◆ Exercise task
Rewrite the records from the line containing "1000x436 pixels." to the line containing "tap(343, 235)", inclusive, as a JSON list of strings with one string per line and blank lines omitted.

◆ Material provided
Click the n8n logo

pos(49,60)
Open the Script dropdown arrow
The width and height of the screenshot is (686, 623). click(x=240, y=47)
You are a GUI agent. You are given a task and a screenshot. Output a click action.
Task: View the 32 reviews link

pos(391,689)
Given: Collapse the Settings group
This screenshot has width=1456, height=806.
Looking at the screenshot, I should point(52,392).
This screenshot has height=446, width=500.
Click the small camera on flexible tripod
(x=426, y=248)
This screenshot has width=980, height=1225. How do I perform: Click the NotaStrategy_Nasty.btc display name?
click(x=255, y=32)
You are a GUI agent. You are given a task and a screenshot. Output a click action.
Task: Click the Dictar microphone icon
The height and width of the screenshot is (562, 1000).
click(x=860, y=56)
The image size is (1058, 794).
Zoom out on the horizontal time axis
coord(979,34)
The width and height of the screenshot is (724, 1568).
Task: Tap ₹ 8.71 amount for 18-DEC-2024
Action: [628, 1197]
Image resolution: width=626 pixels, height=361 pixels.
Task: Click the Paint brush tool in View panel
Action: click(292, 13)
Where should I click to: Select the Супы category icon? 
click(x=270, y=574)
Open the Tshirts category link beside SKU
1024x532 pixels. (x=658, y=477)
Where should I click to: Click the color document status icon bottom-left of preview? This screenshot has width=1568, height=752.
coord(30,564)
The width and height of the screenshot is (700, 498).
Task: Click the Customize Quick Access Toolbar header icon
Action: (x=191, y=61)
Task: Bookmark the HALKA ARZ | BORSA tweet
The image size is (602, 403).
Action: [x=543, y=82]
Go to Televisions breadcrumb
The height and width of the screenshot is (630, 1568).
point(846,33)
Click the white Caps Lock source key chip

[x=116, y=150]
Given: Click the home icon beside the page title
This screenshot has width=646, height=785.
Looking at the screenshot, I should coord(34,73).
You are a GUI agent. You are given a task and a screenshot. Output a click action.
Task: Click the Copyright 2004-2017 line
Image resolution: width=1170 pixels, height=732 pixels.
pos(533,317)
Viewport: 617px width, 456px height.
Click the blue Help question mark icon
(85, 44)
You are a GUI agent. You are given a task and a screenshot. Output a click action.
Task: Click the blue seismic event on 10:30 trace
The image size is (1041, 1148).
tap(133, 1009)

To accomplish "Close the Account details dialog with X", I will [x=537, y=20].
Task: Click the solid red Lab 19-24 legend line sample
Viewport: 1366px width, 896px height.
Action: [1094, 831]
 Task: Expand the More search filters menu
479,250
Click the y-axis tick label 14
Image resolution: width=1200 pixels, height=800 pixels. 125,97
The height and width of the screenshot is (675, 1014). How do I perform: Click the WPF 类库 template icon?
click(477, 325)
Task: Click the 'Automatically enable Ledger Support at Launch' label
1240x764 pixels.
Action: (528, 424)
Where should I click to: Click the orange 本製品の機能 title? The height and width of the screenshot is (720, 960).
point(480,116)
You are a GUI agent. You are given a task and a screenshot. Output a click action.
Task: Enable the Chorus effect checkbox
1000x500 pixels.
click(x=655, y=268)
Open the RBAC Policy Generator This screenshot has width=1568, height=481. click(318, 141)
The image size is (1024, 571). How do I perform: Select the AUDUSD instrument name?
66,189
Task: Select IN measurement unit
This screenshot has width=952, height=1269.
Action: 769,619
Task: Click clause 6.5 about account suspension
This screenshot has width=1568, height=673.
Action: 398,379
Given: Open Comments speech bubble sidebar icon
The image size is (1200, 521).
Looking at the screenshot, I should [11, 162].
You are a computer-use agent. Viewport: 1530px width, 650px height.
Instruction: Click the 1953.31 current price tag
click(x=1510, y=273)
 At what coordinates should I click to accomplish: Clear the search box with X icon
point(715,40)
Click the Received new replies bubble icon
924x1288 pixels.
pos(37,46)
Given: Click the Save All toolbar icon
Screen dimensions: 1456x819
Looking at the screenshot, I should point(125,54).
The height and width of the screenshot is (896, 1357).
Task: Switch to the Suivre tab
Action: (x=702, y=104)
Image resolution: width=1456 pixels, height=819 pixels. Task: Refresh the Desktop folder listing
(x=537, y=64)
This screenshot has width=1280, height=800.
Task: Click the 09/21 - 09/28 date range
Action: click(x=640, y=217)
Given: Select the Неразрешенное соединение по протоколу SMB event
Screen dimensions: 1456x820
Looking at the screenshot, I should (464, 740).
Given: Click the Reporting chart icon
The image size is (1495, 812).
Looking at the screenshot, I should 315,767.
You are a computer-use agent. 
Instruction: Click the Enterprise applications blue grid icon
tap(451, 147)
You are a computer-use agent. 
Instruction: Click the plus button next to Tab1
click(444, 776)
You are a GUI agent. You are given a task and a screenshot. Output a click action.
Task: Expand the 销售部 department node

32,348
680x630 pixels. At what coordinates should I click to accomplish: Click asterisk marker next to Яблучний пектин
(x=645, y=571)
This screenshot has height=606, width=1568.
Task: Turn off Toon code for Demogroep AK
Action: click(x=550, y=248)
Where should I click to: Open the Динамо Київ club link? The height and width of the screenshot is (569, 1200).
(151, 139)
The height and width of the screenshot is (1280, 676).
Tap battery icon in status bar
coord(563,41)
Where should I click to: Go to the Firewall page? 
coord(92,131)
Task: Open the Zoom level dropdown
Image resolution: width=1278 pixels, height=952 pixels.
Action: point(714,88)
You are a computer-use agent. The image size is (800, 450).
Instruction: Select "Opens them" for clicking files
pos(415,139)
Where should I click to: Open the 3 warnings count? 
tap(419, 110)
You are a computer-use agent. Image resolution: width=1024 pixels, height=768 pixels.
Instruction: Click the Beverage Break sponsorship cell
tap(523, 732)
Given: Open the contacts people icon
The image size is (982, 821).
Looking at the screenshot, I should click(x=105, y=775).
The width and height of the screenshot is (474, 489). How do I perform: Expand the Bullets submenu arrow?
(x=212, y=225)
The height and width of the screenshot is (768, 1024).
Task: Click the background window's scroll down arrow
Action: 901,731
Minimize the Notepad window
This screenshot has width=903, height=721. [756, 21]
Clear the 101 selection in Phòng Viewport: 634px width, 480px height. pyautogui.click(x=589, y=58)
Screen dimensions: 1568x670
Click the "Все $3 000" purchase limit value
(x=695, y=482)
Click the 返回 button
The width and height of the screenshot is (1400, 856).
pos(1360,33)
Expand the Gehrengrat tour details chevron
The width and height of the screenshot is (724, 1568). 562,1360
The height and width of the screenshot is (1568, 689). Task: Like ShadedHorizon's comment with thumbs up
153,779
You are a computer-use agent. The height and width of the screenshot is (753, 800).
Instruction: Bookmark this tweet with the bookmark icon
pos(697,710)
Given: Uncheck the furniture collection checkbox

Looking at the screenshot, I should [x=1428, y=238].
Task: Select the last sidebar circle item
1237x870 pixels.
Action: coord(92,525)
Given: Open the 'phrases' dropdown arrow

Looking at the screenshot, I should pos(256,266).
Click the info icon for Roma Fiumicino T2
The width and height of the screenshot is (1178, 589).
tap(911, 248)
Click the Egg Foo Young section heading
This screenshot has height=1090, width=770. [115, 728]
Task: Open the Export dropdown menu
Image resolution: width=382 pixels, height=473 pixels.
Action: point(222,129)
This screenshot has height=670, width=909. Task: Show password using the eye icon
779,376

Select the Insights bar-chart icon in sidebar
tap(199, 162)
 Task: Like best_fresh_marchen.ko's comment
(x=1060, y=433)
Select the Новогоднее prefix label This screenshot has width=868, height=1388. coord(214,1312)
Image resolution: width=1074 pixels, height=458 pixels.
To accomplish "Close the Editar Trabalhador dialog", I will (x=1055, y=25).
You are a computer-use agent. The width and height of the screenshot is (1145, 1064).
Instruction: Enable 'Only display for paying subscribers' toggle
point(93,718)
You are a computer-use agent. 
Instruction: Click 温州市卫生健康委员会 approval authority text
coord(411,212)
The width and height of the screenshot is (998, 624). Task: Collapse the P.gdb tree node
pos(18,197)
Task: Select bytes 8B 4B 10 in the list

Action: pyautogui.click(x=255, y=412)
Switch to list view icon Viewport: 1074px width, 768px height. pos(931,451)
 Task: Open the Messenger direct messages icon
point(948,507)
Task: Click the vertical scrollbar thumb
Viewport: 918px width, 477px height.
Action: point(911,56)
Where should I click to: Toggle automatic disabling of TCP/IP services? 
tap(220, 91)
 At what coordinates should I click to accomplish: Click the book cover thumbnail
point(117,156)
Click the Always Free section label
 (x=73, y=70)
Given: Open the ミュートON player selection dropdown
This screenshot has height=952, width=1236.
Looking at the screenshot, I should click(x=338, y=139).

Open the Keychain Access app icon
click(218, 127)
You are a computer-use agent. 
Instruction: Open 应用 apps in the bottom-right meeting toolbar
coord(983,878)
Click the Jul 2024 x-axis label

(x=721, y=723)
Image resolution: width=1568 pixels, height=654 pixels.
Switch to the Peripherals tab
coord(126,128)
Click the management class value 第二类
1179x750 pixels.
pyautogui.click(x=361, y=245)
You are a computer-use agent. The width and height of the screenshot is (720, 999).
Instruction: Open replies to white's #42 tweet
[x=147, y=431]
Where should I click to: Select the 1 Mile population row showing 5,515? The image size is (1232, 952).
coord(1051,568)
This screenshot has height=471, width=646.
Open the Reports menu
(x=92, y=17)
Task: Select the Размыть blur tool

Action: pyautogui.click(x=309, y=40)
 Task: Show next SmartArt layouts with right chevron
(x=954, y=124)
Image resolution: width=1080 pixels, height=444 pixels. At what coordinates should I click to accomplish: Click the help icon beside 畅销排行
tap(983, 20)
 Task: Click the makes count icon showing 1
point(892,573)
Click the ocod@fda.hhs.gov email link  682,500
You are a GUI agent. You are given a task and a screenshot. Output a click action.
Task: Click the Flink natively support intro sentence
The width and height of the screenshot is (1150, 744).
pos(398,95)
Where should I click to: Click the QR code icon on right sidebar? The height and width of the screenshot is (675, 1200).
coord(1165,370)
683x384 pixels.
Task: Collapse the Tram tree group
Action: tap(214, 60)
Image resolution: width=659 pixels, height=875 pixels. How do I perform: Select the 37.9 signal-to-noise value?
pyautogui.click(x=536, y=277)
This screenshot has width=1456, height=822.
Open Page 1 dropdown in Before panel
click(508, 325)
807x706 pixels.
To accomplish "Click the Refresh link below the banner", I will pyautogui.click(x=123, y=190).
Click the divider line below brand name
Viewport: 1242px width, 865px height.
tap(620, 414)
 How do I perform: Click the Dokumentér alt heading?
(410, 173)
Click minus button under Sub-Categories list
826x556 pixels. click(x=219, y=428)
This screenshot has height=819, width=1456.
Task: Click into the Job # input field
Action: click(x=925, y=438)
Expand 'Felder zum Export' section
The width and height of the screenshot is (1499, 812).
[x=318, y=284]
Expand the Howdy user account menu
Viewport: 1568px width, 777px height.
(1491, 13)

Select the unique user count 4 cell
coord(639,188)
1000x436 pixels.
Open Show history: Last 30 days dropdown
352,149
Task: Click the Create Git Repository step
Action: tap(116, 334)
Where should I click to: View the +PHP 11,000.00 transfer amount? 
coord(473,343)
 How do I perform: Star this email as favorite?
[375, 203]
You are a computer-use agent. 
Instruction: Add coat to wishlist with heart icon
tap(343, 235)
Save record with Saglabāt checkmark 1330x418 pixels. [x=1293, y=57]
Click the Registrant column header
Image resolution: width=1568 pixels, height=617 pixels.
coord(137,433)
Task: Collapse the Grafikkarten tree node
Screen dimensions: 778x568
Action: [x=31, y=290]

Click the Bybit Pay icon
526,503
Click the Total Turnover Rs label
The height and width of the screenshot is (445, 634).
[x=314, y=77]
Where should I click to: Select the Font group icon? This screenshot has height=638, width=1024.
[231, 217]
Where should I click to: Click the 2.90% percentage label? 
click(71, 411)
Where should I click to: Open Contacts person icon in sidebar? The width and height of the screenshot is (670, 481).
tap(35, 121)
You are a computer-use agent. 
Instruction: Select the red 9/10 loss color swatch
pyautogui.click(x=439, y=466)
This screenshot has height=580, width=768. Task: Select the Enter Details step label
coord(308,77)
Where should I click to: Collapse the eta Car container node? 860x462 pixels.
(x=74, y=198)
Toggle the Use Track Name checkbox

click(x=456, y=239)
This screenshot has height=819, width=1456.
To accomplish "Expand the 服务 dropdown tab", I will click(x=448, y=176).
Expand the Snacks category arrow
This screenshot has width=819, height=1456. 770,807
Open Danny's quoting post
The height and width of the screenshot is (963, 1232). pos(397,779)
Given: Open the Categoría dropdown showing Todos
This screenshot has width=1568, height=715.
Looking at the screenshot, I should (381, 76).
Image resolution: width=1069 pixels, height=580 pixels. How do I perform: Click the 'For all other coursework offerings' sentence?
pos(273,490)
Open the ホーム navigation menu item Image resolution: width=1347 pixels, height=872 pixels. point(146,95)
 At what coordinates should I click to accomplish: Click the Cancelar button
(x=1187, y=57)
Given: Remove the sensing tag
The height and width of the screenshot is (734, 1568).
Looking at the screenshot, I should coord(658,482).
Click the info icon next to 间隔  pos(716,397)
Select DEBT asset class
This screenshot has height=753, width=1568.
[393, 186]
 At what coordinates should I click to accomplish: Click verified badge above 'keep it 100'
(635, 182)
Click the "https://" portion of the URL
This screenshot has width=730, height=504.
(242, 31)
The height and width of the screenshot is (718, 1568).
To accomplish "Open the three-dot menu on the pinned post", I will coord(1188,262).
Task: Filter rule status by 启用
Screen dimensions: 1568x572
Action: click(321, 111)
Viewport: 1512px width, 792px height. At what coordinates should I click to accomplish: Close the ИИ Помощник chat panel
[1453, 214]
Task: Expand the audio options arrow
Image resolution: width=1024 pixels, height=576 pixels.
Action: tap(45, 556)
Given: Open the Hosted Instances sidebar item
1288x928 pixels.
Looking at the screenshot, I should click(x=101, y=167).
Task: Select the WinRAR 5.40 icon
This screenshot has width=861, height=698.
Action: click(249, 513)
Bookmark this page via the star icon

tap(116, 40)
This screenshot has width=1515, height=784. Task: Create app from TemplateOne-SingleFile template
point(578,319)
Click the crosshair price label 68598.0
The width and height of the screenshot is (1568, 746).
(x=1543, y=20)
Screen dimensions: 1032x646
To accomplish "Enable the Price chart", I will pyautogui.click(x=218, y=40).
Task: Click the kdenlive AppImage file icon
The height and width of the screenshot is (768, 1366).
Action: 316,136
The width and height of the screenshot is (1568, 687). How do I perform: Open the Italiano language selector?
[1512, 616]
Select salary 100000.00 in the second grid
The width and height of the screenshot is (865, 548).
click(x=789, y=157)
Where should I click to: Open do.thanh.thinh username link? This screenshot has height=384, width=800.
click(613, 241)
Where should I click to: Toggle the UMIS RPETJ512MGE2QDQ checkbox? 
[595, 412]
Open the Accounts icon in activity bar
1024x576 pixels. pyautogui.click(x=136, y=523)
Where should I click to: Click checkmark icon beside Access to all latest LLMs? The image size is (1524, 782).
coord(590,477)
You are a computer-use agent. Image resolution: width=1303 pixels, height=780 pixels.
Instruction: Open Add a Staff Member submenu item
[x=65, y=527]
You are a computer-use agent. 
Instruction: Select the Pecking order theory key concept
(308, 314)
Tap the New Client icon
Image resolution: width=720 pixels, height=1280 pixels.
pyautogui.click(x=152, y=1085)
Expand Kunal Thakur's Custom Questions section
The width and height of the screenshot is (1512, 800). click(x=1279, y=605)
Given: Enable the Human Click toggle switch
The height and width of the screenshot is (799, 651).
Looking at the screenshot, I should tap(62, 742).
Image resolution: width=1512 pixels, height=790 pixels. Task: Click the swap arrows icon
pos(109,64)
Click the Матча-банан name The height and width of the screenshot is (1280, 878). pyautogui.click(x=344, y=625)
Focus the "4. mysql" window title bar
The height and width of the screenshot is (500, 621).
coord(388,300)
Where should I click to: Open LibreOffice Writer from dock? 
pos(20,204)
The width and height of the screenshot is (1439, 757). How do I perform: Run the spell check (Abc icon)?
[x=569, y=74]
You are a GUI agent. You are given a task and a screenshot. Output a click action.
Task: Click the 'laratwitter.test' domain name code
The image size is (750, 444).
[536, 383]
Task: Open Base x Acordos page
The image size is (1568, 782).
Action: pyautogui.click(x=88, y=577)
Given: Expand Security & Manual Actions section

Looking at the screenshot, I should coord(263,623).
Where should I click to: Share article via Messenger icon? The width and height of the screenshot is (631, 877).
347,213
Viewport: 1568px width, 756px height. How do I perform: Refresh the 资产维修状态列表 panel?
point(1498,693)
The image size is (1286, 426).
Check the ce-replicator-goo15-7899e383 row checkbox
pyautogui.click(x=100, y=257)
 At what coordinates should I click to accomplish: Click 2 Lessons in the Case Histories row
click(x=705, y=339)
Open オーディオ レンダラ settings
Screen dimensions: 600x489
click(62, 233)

◆ Task result
[
  "1000x436 pixels.",
  "Open Show history: Last 30 days dropdown",
  "352,149",
  "Task: Click the Create Git Repository step",
  "Action: tap(116, 334)",
  "Where should I click to: View the +PHP 11,000.00 transfer amount? ",
  "coord(473,343)",
  " How do I perform: Star this email as favorite?",
  "[375, 203]",
  "You are a computer-use agent. ",
  "Instruction: Add coat to wishlist with heart icon",
  "tap(343, 235)"
]